STUDY MATERIAL:
....
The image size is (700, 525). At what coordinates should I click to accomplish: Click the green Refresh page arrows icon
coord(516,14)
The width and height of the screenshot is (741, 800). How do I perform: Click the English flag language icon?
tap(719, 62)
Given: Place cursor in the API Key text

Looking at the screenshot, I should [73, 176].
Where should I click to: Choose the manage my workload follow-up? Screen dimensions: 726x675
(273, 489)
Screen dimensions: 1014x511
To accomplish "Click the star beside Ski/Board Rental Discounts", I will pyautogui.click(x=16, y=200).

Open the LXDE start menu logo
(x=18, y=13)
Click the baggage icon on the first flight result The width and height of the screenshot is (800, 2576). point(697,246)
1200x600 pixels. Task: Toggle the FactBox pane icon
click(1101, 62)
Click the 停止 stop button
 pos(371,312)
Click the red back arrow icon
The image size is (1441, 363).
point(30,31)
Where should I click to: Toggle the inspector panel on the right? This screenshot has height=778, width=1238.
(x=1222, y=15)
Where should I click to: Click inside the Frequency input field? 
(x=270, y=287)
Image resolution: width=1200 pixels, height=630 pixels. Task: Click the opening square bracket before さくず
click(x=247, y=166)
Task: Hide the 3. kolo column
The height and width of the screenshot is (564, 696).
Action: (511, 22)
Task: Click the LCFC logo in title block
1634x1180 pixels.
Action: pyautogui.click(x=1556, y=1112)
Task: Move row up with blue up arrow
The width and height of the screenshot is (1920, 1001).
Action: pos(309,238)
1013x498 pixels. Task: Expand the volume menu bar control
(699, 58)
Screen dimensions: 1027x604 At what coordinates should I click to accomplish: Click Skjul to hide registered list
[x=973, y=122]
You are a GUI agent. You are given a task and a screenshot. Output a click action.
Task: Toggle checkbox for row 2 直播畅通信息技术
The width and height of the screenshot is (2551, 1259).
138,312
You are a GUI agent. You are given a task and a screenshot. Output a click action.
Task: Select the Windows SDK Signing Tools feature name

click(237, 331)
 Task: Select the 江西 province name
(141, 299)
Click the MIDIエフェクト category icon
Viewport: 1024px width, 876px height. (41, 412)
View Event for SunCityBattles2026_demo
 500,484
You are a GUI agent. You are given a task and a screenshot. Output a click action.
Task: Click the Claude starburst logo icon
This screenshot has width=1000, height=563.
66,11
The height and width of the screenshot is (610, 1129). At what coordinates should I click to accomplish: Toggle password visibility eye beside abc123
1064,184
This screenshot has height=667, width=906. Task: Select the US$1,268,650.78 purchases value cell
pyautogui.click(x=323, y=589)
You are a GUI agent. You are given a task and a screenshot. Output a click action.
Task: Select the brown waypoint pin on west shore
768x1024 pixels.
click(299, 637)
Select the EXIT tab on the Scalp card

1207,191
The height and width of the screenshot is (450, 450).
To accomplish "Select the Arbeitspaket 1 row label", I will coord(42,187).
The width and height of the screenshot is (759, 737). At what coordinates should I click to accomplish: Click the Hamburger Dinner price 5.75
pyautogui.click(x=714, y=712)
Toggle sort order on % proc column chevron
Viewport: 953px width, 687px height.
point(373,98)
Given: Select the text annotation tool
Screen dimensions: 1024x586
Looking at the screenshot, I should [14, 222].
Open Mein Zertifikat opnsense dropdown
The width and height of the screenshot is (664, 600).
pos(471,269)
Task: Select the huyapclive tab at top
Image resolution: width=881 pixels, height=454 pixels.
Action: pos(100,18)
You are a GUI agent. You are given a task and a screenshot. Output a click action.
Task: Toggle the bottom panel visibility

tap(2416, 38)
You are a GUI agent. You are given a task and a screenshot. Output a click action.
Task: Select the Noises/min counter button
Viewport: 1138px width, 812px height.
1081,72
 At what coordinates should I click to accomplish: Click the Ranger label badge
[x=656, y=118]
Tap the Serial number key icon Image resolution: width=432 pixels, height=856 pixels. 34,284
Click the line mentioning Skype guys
....
REQUIRED ACTION: Nothing but a number belongs in the answer: the tally of lines in the data holding "will".

ANSWER TO THIS TASK: 2